More from the Joke of the Week Archives:


Q: How many Surrealists does it take to screw in a lightbulb? A: Fish.


Did you hear UPS and FedEx are merging? The new company will be called FedUP.


Two rabbis met for lunch one day. One rabbi bemoaned the fact that many had left his congregation to become Quakers, or as he put it: "Some of my best Jews are Friends."


Q: How come there is so much water in a watermelon? A: Because they're planted in the spring.


There once lived a preacher who was very well-respected in his community in spite of his notorious drinking problem. One day he was pulled over by a Highway Patrolman. The lawman said, "Sorry, Rev, you were swerving a couple of miles back... " At this point, he noticed a bottle on the floor of the minister's car, and inquired, "What's that you have in the bottle, sir?" The quick-thinking reverend said, "It's just a container of Holy Water." After inspecting the bottle, the patrolman remarked, "This isn't Holy Water – it's vodka!," to which the preacher replied, "Praise the Lord! He's done it again!"


Q: How come phone rates are so high in Iran? A: Because everybody speaks Persian-to-Persian.


Every night at 6 pm, an Irishman enters a bar in Long Island and orders three pints of Guinness. One day the bartender inquires about this out-of-the-ordinary ritual, and the Irishman tells him about a custom started years ago in Ireland in which he and his two brothers would gather at a local pub at 6 pm every night and order three Guinnesses, and that he was continuing the tradition in spite of his brothers' absence.

This goes on in Long Island for about two years, until one day the Irishman only orders two Guinnesses. After about a week of just two pints, the bartender asks, "Hey, Mike, you've been ordering three pints of Guinness every day for two years, and all of a sudden you're ordering just two.... What happened? Did one of your brothers pass on? Did you have a falling out with one of them?"
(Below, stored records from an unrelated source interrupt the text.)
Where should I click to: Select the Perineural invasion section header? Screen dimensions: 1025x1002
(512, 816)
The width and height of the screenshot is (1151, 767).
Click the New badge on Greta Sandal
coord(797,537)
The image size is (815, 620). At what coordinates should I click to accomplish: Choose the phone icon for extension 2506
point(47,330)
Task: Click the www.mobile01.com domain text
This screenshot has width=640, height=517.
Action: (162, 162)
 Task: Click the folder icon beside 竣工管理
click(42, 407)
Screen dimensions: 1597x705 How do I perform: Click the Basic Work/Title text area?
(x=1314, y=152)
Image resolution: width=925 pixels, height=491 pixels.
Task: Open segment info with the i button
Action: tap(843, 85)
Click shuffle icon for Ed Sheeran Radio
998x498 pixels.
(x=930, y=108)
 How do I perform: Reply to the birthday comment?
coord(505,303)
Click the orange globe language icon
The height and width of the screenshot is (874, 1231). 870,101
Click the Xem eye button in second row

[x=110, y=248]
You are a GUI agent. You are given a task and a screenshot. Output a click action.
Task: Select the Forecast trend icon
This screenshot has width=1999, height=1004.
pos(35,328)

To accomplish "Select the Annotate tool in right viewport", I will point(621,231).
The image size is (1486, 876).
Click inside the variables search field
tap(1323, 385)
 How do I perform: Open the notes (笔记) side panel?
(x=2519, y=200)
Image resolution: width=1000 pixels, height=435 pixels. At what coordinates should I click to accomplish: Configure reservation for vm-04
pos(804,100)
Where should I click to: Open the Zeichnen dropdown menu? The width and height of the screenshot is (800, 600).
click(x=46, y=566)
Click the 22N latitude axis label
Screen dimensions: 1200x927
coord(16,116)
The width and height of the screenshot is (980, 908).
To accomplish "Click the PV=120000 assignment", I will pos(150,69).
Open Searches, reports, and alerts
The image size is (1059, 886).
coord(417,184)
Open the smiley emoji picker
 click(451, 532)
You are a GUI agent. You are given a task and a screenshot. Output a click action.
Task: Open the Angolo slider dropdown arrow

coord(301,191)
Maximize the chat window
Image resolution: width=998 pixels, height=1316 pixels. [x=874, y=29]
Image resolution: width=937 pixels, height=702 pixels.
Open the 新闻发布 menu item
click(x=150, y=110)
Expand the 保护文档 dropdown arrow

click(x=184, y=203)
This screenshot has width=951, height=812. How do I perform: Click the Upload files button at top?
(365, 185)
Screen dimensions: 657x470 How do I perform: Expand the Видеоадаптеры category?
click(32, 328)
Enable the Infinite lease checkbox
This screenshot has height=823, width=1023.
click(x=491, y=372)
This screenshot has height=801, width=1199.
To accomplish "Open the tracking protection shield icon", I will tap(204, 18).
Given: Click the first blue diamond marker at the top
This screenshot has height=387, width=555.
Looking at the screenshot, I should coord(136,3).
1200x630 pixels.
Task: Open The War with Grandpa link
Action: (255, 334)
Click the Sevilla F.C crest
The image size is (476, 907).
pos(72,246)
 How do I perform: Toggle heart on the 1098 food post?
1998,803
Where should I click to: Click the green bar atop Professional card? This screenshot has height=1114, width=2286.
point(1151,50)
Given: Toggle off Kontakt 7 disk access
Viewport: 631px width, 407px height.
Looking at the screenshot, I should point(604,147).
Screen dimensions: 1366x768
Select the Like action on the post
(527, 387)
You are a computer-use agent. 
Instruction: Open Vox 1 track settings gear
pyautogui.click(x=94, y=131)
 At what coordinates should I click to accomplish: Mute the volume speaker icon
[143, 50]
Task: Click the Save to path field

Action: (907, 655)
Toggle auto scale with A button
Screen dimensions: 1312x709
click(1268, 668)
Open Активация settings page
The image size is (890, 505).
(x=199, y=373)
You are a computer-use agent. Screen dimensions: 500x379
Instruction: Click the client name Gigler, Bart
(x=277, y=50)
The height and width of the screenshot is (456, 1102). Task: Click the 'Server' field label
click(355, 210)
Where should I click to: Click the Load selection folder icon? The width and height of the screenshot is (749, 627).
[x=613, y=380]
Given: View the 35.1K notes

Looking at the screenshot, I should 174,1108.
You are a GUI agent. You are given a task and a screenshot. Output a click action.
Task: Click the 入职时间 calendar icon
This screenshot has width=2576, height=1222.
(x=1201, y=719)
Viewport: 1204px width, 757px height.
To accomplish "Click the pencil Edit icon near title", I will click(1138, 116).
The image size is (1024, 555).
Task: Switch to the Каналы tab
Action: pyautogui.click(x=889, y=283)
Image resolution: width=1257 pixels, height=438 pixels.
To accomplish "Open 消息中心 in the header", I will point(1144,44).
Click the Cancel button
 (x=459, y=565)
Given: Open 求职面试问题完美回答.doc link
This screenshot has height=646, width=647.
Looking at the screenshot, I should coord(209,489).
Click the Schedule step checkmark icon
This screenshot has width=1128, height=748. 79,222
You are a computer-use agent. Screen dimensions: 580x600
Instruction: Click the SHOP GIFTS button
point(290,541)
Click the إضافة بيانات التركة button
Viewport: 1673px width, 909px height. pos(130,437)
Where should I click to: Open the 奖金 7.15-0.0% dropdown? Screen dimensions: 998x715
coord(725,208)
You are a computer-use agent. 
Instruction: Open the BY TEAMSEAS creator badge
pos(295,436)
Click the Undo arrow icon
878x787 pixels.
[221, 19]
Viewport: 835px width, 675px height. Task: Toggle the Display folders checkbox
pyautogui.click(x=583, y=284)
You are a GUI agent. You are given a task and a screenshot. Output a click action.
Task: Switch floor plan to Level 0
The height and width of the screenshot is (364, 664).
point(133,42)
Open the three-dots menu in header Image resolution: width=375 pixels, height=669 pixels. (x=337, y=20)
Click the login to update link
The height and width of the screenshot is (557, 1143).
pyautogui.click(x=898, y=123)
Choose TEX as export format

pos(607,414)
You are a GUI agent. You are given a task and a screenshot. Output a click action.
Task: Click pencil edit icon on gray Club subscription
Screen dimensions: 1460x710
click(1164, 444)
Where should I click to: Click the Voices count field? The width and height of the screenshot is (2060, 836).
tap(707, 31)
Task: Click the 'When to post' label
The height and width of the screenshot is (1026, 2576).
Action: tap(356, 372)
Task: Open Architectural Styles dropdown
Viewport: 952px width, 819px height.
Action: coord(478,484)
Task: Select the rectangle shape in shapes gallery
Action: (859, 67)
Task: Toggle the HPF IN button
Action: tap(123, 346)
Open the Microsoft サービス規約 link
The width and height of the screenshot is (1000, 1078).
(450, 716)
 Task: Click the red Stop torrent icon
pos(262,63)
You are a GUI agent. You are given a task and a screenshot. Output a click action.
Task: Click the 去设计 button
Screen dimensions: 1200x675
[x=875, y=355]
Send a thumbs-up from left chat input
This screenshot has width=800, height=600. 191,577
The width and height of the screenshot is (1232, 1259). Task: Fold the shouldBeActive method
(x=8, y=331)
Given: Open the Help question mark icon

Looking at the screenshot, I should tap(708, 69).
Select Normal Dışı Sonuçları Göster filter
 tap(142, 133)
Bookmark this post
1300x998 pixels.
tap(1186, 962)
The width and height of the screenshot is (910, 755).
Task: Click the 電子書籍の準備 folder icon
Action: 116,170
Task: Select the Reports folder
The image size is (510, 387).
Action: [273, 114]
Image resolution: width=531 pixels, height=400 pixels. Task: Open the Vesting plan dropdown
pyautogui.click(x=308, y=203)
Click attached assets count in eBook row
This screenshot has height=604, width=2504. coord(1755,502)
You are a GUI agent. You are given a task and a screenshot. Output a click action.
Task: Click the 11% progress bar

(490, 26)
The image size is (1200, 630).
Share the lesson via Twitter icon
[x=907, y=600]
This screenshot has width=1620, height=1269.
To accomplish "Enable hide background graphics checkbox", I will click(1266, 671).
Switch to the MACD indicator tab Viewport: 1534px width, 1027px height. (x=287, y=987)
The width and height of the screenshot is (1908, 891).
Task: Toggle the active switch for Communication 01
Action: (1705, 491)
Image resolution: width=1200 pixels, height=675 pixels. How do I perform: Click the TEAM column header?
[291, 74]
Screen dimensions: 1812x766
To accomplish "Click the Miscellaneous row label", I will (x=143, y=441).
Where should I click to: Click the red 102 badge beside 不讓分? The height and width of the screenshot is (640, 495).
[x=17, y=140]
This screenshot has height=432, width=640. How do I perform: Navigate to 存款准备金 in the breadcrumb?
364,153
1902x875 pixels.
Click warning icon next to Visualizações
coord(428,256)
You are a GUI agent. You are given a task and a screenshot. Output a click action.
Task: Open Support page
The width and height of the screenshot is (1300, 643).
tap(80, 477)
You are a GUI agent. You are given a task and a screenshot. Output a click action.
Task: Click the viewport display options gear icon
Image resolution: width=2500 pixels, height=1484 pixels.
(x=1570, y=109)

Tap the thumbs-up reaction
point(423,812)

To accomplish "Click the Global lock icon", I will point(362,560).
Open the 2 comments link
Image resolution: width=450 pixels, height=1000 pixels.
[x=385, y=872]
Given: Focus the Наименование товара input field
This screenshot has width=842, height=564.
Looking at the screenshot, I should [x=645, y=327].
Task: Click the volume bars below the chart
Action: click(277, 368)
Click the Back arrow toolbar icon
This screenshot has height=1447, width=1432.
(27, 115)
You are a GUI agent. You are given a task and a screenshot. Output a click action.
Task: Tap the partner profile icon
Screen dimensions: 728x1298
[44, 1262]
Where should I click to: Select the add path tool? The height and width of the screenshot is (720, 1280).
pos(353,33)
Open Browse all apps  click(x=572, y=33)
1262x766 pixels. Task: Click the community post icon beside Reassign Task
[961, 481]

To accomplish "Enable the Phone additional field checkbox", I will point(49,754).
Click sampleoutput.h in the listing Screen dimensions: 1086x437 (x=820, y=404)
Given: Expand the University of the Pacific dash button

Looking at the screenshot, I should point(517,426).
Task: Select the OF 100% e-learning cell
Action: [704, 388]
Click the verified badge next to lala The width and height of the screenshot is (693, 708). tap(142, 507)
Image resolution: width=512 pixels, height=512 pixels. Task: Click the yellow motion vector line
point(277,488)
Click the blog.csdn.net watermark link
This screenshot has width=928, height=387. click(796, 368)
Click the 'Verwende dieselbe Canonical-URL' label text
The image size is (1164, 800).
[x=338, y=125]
"Not at all" replied the Irishman. "It's me... I've given up the drink for Lent."


Did you hear about the successful Siamese twin-separating surgery performed in Prague? The doctor handed each parent a separate Czech.


Did you hear about the rabbi who became a nun? He had a sect-change operation.


Did you hear about the guy who broke his leg tap-dancing? He kept falling into the sink.


A guy decided to enter a pun-writing contest. He thought he would increase his chances by sending in ten different puns... He was disappointed when none of his puns won; in fact, NO PUN IN TEN DID...


Q: What do you get when you cross LSD and birth control pills? A: A trip without the kids.


Q: What's brown and black and looks good on a lawyer? A: A Doberman.


A horse and an alligator walk into a bar. The bartender looks at them and says, "Hey, why the long faces?"


After riding the range in the hot sun for a couple of days, the Lone Ranger and Tonto came upon a dry and dusty frontier town. The Lone Ranger said, "Tonto, after that long ride I'm a mite thirsty. I'm going to head into that saloon over there. As you can see, our horses are all hot and bothered. Think of some way to cool them down while I have a drink." "Yes, Kemo Sabe," replied Tonto. Tonto, the ever-resourceful Indian companion, decided to stir up a breeze by running around Silver and Scout. Moments later, a man entered the saloon and asked, "Who owns that white horse outside?" The Lone Ranger replied, "That's my horse, Silver, the finest horse west of the Mississippi.What's your problem, stranger?" "Oh, nothing," he replied. "But you left your Injun running."